## SET PROBLEM
Copy out the part of the data that opens with the line containing "Click the Tax Setting percent icon" and closes with the line containing "coord(17,228)", swapping "percent icon" for "percentage icon" and leaving everything else unchanged.

[Records from a dataset]
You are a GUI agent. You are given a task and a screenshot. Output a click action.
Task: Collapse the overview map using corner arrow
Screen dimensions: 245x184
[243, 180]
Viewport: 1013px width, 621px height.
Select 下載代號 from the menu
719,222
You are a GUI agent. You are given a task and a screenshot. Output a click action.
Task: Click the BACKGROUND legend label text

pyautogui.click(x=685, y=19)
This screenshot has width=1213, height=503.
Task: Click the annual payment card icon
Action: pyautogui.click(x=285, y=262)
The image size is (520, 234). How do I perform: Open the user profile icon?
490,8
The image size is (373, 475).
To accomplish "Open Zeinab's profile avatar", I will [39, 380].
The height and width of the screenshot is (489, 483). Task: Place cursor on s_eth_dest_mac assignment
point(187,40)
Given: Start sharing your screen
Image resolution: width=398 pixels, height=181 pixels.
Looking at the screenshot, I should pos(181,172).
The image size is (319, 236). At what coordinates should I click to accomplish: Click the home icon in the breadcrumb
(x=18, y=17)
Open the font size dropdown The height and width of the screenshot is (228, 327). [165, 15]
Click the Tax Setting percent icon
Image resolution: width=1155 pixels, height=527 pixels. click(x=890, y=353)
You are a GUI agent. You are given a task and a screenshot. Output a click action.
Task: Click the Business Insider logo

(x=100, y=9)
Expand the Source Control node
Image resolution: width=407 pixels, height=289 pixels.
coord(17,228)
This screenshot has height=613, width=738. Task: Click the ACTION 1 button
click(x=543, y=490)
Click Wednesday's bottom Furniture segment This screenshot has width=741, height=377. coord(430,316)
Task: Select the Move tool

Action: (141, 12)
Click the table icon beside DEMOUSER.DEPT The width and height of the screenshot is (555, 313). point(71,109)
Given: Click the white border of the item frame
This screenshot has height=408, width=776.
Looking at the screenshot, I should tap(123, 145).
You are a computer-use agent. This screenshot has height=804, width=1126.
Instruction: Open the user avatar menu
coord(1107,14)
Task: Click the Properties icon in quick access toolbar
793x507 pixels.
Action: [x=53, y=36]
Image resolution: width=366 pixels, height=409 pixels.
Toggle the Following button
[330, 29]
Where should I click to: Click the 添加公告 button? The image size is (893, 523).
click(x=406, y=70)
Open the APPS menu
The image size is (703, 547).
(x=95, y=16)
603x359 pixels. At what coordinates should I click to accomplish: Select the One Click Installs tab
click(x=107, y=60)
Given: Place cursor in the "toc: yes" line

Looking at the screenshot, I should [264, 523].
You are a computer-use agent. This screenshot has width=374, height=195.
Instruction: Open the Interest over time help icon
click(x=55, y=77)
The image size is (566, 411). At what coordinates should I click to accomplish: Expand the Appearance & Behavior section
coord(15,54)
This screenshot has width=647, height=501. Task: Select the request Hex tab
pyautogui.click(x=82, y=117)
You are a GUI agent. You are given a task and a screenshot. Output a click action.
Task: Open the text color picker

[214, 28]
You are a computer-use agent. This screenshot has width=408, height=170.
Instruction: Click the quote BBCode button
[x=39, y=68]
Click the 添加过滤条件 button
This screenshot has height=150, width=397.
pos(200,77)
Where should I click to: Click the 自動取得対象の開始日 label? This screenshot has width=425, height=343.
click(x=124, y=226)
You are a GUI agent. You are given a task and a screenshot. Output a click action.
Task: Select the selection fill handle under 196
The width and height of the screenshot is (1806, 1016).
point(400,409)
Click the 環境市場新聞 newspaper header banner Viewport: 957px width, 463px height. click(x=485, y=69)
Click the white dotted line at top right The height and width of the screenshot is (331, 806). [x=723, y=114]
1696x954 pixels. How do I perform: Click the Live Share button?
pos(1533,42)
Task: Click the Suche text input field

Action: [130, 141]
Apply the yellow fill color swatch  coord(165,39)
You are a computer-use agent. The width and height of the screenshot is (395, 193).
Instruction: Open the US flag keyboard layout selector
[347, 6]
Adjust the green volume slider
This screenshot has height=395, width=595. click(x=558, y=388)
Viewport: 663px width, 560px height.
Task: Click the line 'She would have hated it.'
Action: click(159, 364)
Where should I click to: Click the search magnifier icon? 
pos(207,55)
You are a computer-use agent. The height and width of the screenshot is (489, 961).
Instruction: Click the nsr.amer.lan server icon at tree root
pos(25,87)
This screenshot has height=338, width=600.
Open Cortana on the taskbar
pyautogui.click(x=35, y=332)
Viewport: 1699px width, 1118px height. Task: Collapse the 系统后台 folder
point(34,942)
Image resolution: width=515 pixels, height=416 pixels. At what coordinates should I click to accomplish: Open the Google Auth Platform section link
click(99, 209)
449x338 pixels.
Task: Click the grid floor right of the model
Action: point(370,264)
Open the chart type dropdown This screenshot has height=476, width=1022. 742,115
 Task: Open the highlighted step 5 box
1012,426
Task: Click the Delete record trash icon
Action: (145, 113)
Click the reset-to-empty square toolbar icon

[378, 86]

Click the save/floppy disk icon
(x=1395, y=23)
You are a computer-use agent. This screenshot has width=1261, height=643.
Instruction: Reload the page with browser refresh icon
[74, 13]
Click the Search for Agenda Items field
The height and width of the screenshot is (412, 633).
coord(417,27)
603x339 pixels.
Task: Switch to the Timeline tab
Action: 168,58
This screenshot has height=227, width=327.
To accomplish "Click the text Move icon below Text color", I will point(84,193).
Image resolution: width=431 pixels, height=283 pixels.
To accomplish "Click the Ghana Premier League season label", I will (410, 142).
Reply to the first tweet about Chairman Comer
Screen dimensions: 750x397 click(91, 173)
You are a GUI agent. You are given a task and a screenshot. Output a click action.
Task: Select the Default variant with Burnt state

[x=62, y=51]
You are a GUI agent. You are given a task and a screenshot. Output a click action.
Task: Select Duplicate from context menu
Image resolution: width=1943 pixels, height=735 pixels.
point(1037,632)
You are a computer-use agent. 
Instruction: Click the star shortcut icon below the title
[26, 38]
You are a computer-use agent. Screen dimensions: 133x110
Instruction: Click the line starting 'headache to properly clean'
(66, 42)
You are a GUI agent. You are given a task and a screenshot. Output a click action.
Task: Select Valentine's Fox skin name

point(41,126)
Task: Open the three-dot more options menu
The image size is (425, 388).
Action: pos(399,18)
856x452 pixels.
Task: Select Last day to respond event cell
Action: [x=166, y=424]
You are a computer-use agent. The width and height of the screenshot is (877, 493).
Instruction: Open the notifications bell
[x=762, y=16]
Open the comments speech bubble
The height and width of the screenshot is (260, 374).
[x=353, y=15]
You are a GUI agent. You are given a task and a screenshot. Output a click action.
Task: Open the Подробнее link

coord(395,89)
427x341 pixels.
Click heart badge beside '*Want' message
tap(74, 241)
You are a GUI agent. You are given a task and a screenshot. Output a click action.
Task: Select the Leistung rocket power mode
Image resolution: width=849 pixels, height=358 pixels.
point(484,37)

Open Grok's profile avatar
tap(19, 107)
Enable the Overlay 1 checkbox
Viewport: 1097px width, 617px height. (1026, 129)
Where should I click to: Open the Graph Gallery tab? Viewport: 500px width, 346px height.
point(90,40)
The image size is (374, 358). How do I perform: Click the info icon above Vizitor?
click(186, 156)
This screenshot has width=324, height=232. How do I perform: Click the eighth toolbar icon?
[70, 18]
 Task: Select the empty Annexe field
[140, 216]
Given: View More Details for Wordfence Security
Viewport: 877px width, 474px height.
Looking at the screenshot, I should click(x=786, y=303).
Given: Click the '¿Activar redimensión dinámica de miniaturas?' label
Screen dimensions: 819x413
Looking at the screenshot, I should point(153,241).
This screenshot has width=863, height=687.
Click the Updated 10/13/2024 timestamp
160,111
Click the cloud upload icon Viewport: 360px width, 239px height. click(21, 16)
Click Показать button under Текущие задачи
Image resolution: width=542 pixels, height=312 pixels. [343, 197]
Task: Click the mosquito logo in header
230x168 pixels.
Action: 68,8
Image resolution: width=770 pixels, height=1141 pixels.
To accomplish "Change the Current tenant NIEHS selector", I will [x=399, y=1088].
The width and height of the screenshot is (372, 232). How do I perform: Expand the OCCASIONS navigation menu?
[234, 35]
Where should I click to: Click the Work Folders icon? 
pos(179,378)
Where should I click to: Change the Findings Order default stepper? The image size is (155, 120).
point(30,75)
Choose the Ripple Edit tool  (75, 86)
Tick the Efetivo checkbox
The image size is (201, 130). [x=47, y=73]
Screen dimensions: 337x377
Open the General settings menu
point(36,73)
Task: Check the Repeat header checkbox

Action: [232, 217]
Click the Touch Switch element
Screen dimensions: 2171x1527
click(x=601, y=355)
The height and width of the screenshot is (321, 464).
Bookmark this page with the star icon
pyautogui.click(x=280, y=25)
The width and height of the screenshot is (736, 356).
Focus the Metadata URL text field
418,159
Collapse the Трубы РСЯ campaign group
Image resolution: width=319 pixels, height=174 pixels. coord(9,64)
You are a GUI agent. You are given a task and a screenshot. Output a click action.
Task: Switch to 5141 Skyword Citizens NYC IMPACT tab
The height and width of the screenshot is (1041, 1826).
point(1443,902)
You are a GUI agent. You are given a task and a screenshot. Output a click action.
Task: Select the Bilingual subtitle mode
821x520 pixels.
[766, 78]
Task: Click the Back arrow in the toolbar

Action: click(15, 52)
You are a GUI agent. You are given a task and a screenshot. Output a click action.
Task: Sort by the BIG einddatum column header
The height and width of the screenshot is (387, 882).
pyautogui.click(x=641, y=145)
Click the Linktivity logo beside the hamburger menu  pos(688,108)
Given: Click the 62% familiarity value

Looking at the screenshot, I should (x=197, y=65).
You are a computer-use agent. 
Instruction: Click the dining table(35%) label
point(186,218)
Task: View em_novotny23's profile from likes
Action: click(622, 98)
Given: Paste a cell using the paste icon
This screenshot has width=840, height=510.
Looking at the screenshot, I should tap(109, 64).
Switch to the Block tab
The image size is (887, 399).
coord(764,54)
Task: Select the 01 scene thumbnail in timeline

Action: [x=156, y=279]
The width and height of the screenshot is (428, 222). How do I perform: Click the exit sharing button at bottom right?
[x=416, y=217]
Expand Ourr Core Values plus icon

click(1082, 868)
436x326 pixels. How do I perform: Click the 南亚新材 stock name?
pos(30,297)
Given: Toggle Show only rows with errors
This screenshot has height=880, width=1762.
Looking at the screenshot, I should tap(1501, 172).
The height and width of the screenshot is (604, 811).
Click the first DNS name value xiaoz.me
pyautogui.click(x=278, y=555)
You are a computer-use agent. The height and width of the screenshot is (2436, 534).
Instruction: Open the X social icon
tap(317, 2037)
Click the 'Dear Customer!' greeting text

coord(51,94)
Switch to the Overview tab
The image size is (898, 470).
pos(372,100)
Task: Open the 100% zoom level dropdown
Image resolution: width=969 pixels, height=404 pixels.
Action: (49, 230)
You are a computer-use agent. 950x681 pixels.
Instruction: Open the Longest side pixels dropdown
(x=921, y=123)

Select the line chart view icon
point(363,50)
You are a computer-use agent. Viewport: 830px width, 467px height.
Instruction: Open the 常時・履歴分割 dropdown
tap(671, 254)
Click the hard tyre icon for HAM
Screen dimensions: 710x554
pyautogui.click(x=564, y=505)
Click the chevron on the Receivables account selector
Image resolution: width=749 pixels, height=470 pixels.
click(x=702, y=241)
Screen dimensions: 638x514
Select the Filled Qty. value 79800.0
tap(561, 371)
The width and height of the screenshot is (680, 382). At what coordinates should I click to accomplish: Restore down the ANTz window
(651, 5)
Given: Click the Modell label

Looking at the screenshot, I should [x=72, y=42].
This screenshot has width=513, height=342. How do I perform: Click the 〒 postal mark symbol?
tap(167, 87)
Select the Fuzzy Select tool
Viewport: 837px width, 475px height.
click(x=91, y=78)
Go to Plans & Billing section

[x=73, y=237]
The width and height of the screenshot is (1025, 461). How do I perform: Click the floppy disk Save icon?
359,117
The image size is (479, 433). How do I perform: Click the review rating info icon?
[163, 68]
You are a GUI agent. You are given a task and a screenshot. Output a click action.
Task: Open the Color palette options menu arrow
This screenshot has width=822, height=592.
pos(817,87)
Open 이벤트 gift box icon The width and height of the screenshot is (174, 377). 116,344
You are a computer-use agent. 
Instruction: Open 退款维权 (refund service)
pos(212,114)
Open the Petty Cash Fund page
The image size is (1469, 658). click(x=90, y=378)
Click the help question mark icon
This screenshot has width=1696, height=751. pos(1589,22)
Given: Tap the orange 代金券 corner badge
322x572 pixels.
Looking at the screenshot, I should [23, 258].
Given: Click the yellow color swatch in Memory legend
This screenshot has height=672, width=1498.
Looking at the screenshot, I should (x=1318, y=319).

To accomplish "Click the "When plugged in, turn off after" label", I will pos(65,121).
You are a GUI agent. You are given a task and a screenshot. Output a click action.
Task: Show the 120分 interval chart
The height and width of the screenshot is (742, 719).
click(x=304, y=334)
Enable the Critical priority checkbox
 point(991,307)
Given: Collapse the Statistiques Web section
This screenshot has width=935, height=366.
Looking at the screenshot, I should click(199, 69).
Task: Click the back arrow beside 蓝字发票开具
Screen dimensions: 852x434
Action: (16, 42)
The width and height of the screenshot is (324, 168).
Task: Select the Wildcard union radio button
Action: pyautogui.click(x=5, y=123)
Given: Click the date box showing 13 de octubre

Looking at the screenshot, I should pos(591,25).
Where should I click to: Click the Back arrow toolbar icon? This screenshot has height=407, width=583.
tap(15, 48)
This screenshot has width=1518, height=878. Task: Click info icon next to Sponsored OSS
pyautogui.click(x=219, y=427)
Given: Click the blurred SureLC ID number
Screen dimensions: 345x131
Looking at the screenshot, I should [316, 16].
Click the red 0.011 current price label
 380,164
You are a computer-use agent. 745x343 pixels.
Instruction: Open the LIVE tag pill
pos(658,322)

## RESPONSE TO THIS EXERCISE
Click the Tax Setting percentage icon
Image resolution: width=1155 pixels, height=527 pixels. click(x=890, y=353)
You are a GUI agent. You are given a task and a screenshot. Output a click action.
Task: Click the Business Insider logo

(x=100, y=9)
Expand the Source Control node
Image resolution: width=407 pixels, height=289 pixels.
coord(17,228)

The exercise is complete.